* FRAGMENTO DE TEXTO *
=======

Mujeres, pobreza y autonomía económica en México

(AMNERIS CHAPARRO MARTÍNEZ. LETRAS LIBRES)

Durante el siglo XX se llevaron a cabo enormes transformaciones para las mujeres en las sociedades industrializadas occidentales. La conquista de derechos políticos, la entrada en los espacios de creación de conocimiento y una marcada presencia en el sector económico contribuyeron, por un lado, a la gradual modificación del imaginario social con respecto al trabajo femenino y, por otro, a la agudización de formas de violencia y discriminación que, de manera abrumadora, afectan más a las mujeres que a otros grupos sociales.

En el caso de México, antes de los años setenta, las políticas estatales dirigidas a mujeres tenían un tono más bien paternalista en tanto que les otorgaban derechos en su calidad de esposas o hijas. Pensadas únicamente como parte de la unidad familiar, esas políticas solían centrar sus esfuerzos en programas de puericultura, cocina, corte y confección o clubes de madres que abonaban al mantenimiento de roles domésticos tradicionales. Asimismo, las madres que contaban con un empleo formal solo podían disponer de guarderías para sus hijos e hijas si en sus centros de trabajo laboraban más de cincuenta mujeres (Tepichin, 2010).

=======

Registros de un conjunto de datos:
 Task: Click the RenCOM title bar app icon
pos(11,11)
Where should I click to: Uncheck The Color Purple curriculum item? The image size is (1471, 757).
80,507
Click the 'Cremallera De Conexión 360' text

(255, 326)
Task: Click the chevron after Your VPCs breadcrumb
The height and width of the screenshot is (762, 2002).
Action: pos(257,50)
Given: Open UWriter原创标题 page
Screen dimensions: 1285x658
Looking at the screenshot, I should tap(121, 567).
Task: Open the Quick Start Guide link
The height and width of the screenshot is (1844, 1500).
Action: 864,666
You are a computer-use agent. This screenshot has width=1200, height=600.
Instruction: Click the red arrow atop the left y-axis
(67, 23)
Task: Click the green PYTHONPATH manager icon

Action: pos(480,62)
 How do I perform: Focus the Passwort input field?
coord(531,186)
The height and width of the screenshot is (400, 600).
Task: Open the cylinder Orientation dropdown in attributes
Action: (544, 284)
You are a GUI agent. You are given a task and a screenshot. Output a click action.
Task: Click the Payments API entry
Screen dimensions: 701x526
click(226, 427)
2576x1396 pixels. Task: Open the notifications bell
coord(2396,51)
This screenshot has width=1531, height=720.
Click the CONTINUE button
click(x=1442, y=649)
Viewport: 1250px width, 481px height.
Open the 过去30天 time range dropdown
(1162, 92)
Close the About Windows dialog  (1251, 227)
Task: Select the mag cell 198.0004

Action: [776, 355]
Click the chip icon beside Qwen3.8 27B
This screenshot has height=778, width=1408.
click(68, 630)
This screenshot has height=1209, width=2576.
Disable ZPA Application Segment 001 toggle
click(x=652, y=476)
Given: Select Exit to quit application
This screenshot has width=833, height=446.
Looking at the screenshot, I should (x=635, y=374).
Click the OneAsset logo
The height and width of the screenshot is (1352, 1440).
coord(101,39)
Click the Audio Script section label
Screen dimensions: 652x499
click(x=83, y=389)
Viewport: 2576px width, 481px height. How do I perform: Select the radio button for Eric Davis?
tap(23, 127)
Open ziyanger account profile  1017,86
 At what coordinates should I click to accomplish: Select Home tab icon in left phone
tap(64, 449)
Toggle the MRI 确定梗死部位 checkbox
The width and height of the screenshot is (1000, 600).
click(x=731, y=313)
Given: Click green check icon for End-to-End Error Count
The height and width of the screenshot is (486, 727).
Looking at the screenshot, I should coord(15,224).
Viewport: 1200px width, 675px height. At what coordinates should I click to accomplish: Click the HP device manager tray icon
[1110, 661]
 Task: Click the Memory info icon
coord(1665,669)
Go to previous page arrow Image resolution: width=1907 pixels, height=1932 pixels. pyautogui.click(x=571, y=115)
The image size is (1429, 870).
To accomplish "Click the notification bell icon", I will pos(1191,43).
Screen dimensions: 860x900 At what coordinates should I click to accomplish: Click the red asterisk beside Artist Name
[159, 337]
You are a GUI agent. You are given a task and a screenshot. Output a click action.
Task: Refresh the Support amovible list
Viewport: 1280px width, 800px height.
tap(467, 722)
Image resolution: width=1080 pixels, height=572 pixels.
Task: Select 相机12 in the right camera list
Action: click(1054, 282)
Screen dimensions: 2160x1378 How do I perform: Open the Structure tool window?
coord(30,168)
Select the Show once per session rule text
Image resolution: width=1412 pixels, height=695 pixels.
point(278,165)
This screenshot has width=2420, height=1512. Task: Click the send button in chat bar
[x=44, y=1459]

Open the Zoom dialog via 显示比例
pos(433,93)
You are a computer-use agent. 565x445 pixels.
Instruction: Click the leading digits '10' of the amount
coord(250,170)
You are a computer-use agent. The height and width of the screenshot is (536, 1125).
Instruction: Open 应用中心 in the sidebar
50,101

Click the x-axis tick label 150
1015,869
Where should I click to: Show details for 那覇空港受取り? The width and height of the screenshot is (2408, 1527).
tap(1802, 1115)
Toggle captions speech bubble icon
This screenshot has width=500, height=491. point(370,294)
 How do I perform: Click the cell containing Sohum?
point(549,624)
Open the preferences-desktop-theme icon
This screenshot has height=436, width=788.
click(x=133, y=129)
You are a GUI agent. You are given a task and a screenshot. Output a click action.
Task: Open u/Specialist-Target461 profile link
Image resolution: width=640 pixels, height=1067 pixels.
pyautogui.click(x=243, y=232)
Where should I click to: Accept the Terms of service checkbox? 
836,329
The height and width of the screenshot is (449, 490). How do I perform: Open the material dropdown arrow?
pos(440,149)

=======

* PARTES DEL EJERCICIO *
(a) Repite completo el texto sobre mujeres, pobreza y autonomía económica en México.
(b) Expresa como lista JSON de cadenas las líneas del listado, una cadena por línea y sin las líneas en blanco. Empieza en la línea que contiene "Where should I click to: Uncheck" y termina después de la que contiene "Action: pos(257,50)".

* RESPUESTAS EN ORDEN *
(a)
Mujeres, pobreza y autonomía económica en México

(AMNERIS CHAPARRO MARTÍNEZ. LETRAS LIBRES)

Durante el siglo XX se llevaron a cabo enormes transformaciones para las mujeres en las sociedades industrializadas occidentales. La conquista de derechos políticos, la entrada en los espacios de creación de conocimiento y una marcada presencia en el sector económico contribuyeron, por un lado, a la gradual modificación del imaginario social con respecto al trabajo femenino y, por otro, a la agudización de formas de violencia y discriminación que, de manera abrumadora, afectan más a las mujeres que a otros grupos sociales.

En el caso de México, antes de los años setenta, las políticas estatales dirigidas a mujeres tenían un tono más bien paternalista en tanto que les otorgaban derechos en su calidad de esposas o hijas. Pensadas únicamente como parte de la unidad familiar, esas políticas solían centrar sus esfuerzos en programas de puericultura, cocina, corte y confección o clubes de madres que abonaban al mantenimiento de roles domésticos tradicionales. Asimismo, las madres que contaban con un empleo formal solo podían disponer de guarderías para sus hijos e hijas si en sus centros de trabajo laboraban más de cincuenta mujeres (Tepichin, 2010).

(b)
[
  "Where should I click to: Uncheck The Color Purple curriculum item? The image size is (1471, 757).",
  "80,507",
  "Click the 'Cremallera De Conexión 360' text",
  "(255, 326)",
  "Task: Click the chevron after Your VPCs breadcrumb",
  "The height and width of the screenshot is (762, 2002).",
  "Action: pos(257,50)"
]